I’ve submitted ~1K compiler bug reports over more than two decades. A recent realization has sped up the process at least 3x. Hopefully explaining the reasons will help others. The reasons start with a specific modular structure:
All procedure definitions go in submodules.
Each submodule’s immediate ancestor is a module (i.e., there’s no intervening submodule).
Each file contains only one module or one submodule.
With this structure, submodule files are always leaf nodes. This speeds parallel builds, prevents compilation cascades, and has the following important implications for developing minimal bug reproducers:
Given a compile-time bug in a module, removing all submodule files still reproduces the bug;
Given a compile-time bug in a submodule, removing all but the one offending submodule still reproduces the bug; and
Runtime bugs can only occur in submodules.
This facilitates rapid development of minimal reproducers (15-25 lines). In one recent case, I removed 3K lines out of 4K lines at the very beginning of the process. Last week, three bugs in one compiler were observed, reported, and fixed in one 36-hour stretch. Any process that is much slower proves prohibitive in my use of a compiler because I’ll generate bug reports faster than the bugs can be fixed, a process that might never converge when the code itself is evolving.
Do you mind if I put this advice together and maybe write up a post in the main FortranLang website on “designing minimal reproducible examples for bug reproduction”?
@jorgeg yes, please do! My original plan was to write this as a blog, but I wasn’t sure where to post it so your suggestion solves my dilemma. Thank you!
Those are good advantages of submodules, and good points about compiler bug reporting — indeed the hardest is actually creating a minimal reproducible example (MRE). The actual fix in the compiler is often (but not always) faster than creating the MRE.
The fact that submodules separate the declaration and implementation I think has both pros and cons. The pros are above. The cons are more C/C++ -style separation, so you have to keep updating both, etc. I do like the idea of just modules — you write a function once, put it in the module and then you can use it with no additional code to maintain, fully checked by the compiler.

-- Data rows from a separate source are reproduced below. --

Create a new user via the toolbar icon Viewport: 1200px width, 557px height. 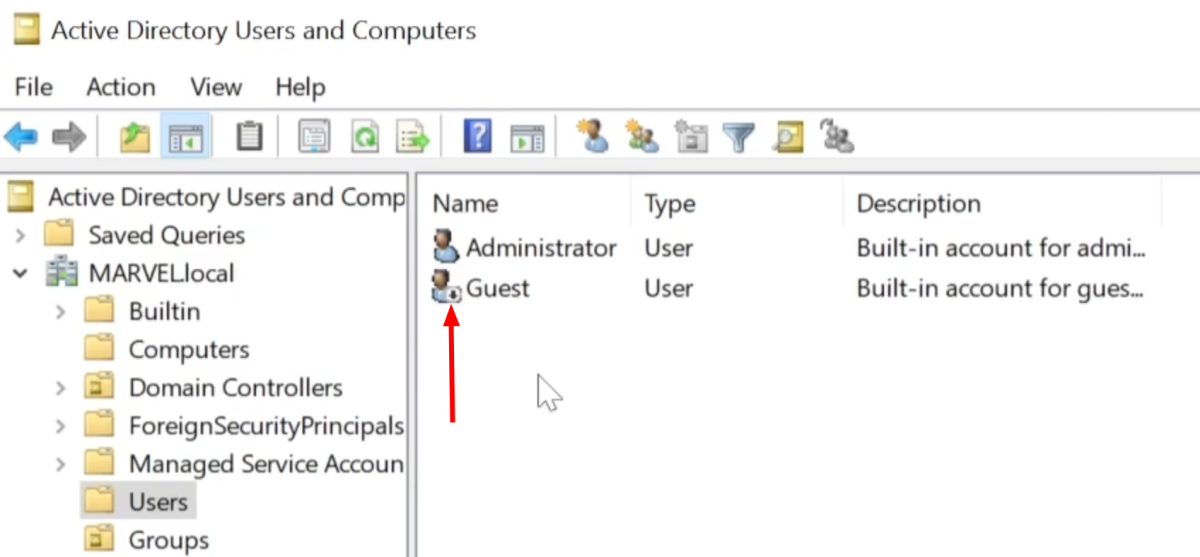pyautogui.click(x=594, y=136)
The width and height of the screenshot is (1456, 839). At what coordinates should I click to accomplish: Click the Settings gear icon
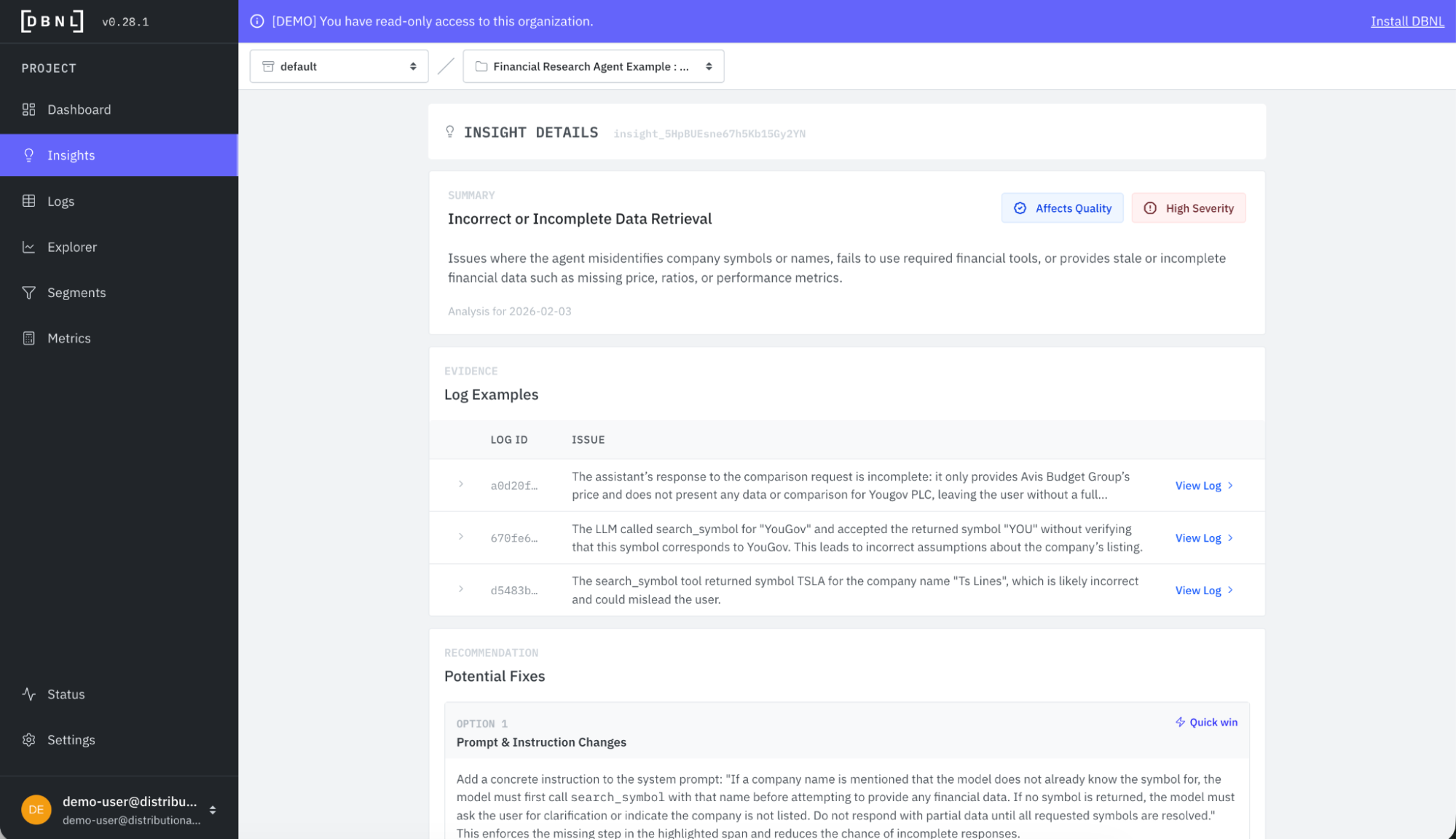pyautogui.click(x=29, y=740)
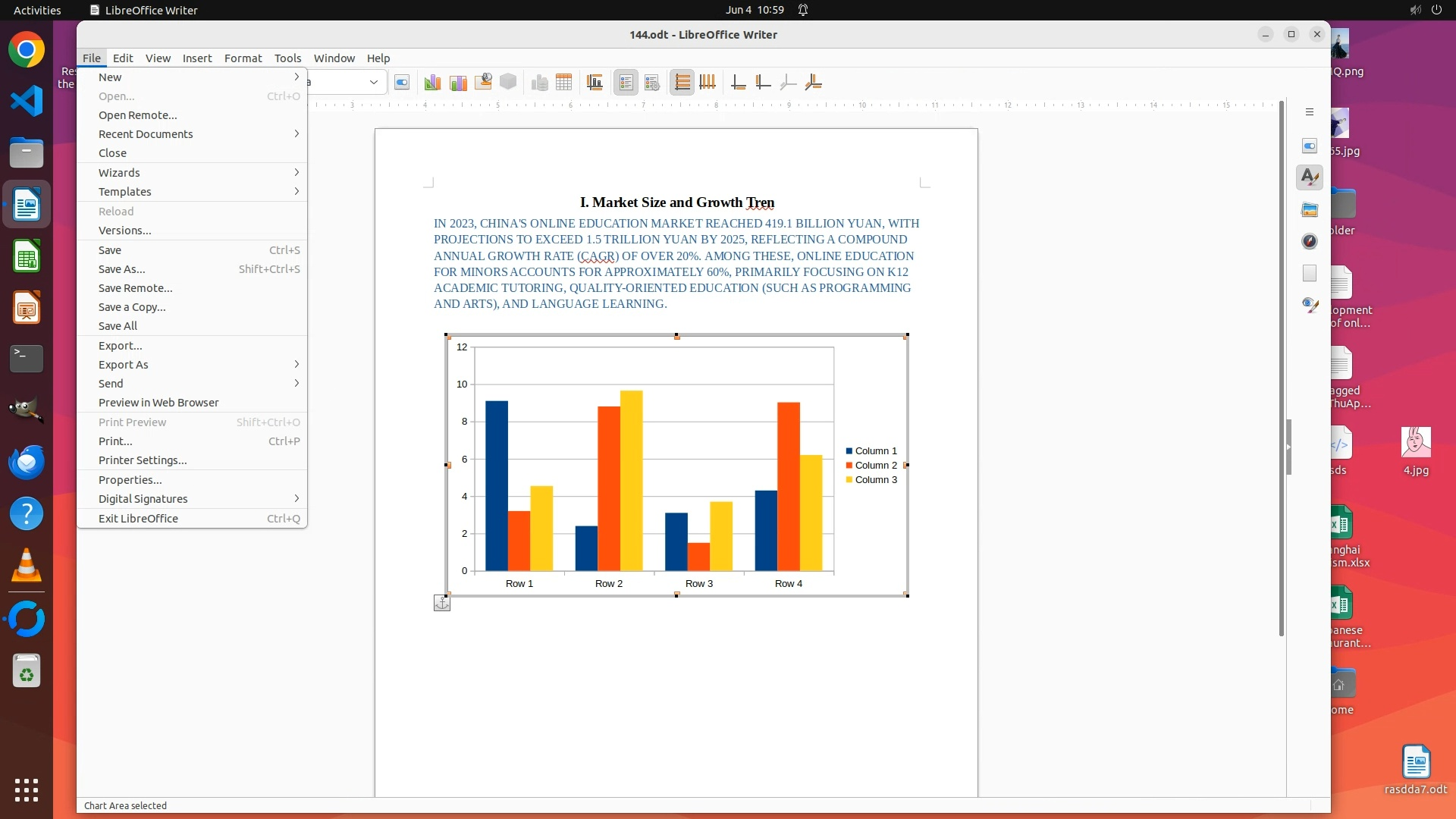Open the Chart Type dialog icon
Viewport: 1456px width, 819px height.
(432, 83)
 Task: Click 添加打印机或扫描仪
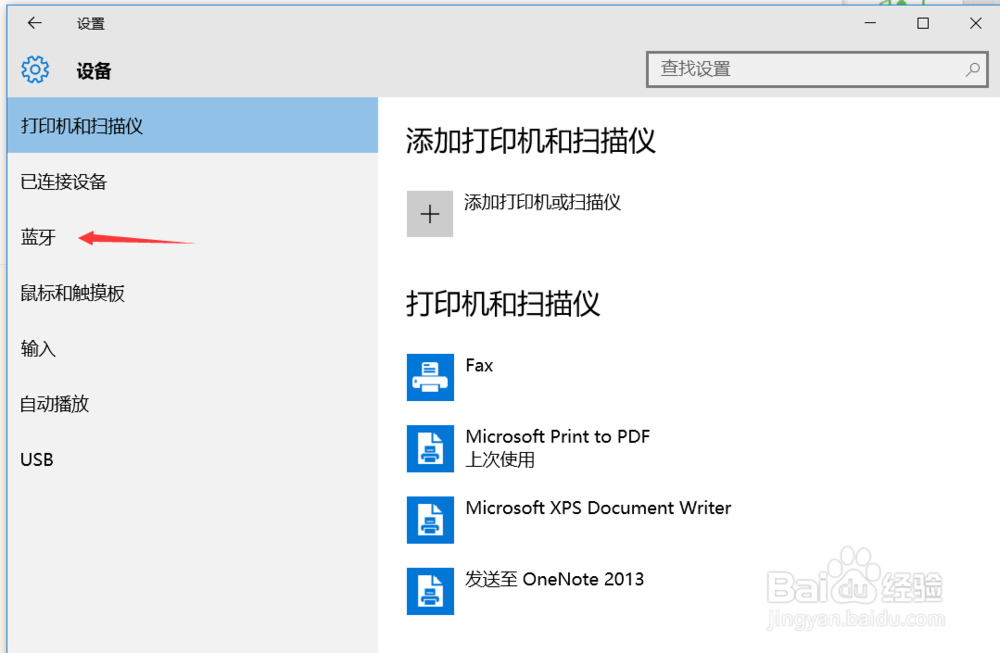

I feel both the module workflow, and the submodule workflow are valid and useful techniques. At least so far I am not convinced that the submodule workflow invalidates the module workflow for all use cases.
This describes how a structure all my code. In addition to the advantages stated it also eliminates inadvertently making circular dependencies. The downside of having to maintaining interfaces and implementation is small compared to the other gains. Build cascades waste so much time.
Question?. Do all compilers use the .smod extension as the default for sub-modules. I still use hand rolled make files a lot and supporting more than one file extension for submodules will be a pain. Yes a minor one but still a pain. I think I remember when Cray released their first F90 compilers, there were no (by default) .mod files. Everything was bundled into the .o object files.
To avoid the double maintenance, It’s actually possible to not duplicate the declaration part in the submodule. But it makes the code much less readable.
module mod1
interface
module pure subroutine sub1(x)
real, intent(inout) :: x(:)
end subroutine
interface
end module mod1
submodule (mod1) sm_impl
contains
module procedure sub1
! implement ...
end procedure
end submodule sm_impl
With that, you never have to worry about updating arguments in both places, but some support from your editor/IDE might be required to lookup the signature.
I prefer the style of not repeating the full interface information. It does mean that one often has to have both the module file and the submodule file open at the same time, but I like not repeating the information and I like not having to modify two places if something changes in the interface. However, I’m very much in the minority. Almost everyone I’ve encountered prefers repeating the information in both places for the conveniences of not needing to have both files open at the same time.
Thanks Damien. So in other words everybody (at least the ones you list) except NAG and Cray use .smod file extension for submodules. It looks like Cray is repeating history by trying to be needlessly different from everyone else. They eventually allowed an option to use .mod for modules instead of .o file extension. Still don’t understand why the various Standards Committee’s over the years have not mandated a file extension for .mod and now .smod. I can see their hands were tied somewhat for source file extensions (.f, .f90, .f03 etc) but they had a chance with modules and latter submodules to make life a little easier for people who use multiple compilers and/or build systems. Of course the same is true for a transportable module format but thats a discussion for another day.
The “exactly” really depends on the compiler you’re using —I guess the .mod and .smod files generated by gfortran are gzipped lisp-like files, so they can be easily inspected.
Submodules can establish a hierarchy (and can have interface blocks with the module prefix in the procedure signatures), so each .smod will be inspected when compiling a submodule descendant.